Vodca, caviar e desilusão
Maugham conseguiu estabelecer contato com Aleksandr Kerenski, o premiê do Governo Provisório Russo, a quem o britânico convidava toda semana para comer em um dos restaurantes mais finos de Petrogrado (hoje, São Petersburgo), o “Medved” (do russo, “O urso”), comprando esse e seus ministros com muita vodca e caviar.
Aleksand Kerenski, o líder revolucionário russo que se deixava levar a restaurantes caros por Maugham. / Foto: Mary Evans/Global Look Press
Mas o autor logo se desiludiu com o país. “O falatório interminável quando era preciso ação, a apatia quando essa só podia resultar em destruição, os protestos extravagantes, a falta de sinceridade e indiferença que encontrei em todo lugar me deixou farto da Rússia e dos russos”, relembrou mais tarde.
Havia apenas um homem, que agradava a Maugham. Era Borís Savinkov, um dos líderes de uma organização terrorista na Rússia pré-revolucionária e que, em 1917, trabalhava para o governo.
Savinkov, que Maugham descrevia como “um dos homens mais extraordinários” que já havia conhecido, não tinha qualquer simpatia quanto aos bolcheviques ou ilusão sobre a determinação de seu líder, Vladímir Lênin. Diz-se, inclusive que Savinkov costumava afirmar: “ou Lênin me colocará em frente a um muro para me executar ou eu o farei com ele”.
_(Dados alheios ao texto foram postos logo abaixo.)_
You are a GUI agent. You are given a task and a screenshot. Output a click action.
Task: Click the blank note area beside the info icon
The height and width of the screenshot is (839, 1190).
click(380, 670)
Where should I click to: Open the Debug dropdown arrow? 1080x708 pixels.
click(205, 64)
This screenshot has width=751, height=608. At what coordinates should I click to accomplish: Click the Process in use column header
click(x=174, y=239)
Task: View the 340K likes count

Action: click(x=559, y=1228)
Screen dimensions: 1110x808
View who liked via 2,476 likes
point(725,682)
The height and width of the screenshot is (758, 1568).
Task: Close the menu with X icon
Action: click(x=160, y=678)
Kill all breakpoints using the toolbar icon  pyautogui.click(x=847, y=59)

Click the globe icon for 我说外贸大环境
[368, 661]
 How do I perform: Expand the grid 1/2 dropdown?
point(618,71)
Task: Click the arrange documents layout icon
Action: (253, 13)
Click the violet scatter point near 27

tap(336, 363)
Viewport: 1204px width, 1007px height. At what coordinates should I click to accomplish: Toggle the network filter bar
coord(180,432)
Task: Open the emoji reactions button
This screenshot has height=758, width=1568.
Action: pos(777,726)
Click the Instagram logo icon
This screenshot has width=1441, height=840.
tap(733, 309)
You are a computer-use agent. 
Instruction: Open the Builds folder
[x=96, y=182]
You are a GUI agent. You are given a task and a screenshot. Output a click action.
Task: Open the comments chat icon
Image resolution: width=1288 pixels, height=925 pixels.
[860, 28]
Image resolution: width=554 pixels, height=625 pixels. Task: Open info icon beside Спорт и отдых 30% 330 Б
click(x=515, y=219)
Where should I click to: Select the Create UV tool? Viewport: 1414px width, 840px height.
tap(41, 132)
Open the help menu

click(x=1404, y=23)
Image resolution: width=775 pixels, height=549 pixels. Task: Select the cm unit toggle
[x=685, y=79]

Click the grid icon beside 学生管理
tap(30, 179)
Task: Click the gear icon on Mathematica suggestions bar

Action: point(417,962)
Plano para derrotar os Vermelhos
Em suas memórias, Maugham deixou claro que acreditava poder evitar o avanço do bolchevismo na Rússia e, 20 anos mais tarde, ainda reclamava do tempo curto que teve para cumprir sua missão.
Essa convicção, junto a sua fascinação por Savinkov, levou alguns autores acreditarem que o agente secreto planejava o assassinato de Lênin.
Outros suspeitavam que ele teria idealizado a insurreição tchecoslovaca de 1918. Maugham não só estabeleceu contatos com os tchecos, como visitou locais, durante sua estadia na Rússia, onde esses eventos ocorreram.
Borís Savinkov (centro) objeto da admiração de Maugham. / RIA Nôvosti
O escritor foi enviado de volta a Londres logo após a revolta bolchevique em Petrogrado, no final de outubro. Suas reais intenções na Rússia poderiam constar de seus arquivos, mas ele destruiu a maior parte deles pouco antes de sua morte.
Sua experiência como agente inspirou uma coleção de contos de Maugham sobre um sofisticado espião publicada em 1928 e intitulada “Ashenden: Or the British Agent”.
A missão à Rússia foi sua última tarefa no serviço secreto. Depois de voltar ao Reino Unido, ele dedicou a vida a escrever e, mais tarde, estabeleceu-se na Riviera Francesa, onde manteve contato com diversas figuras de renome, como o estadista Winston Churchill e o também escritor H.G. Wells.
Maugham morreu em 1965, aos 90 anos de idade. Seguindo a vontade do escritor, suas cinzas foram espalhadas ao redor de uma biblioteca que leva seu nome na King’s School, em Canterbury, sudeste da Inglaterra.
Além de ter sido o escritor que mais influenciou George Orwell, segundo o próprio autor de 1984, acredita-se que ele também teria sido fonte de inspiração para o agente secreto James Bond, de Ian Fleming.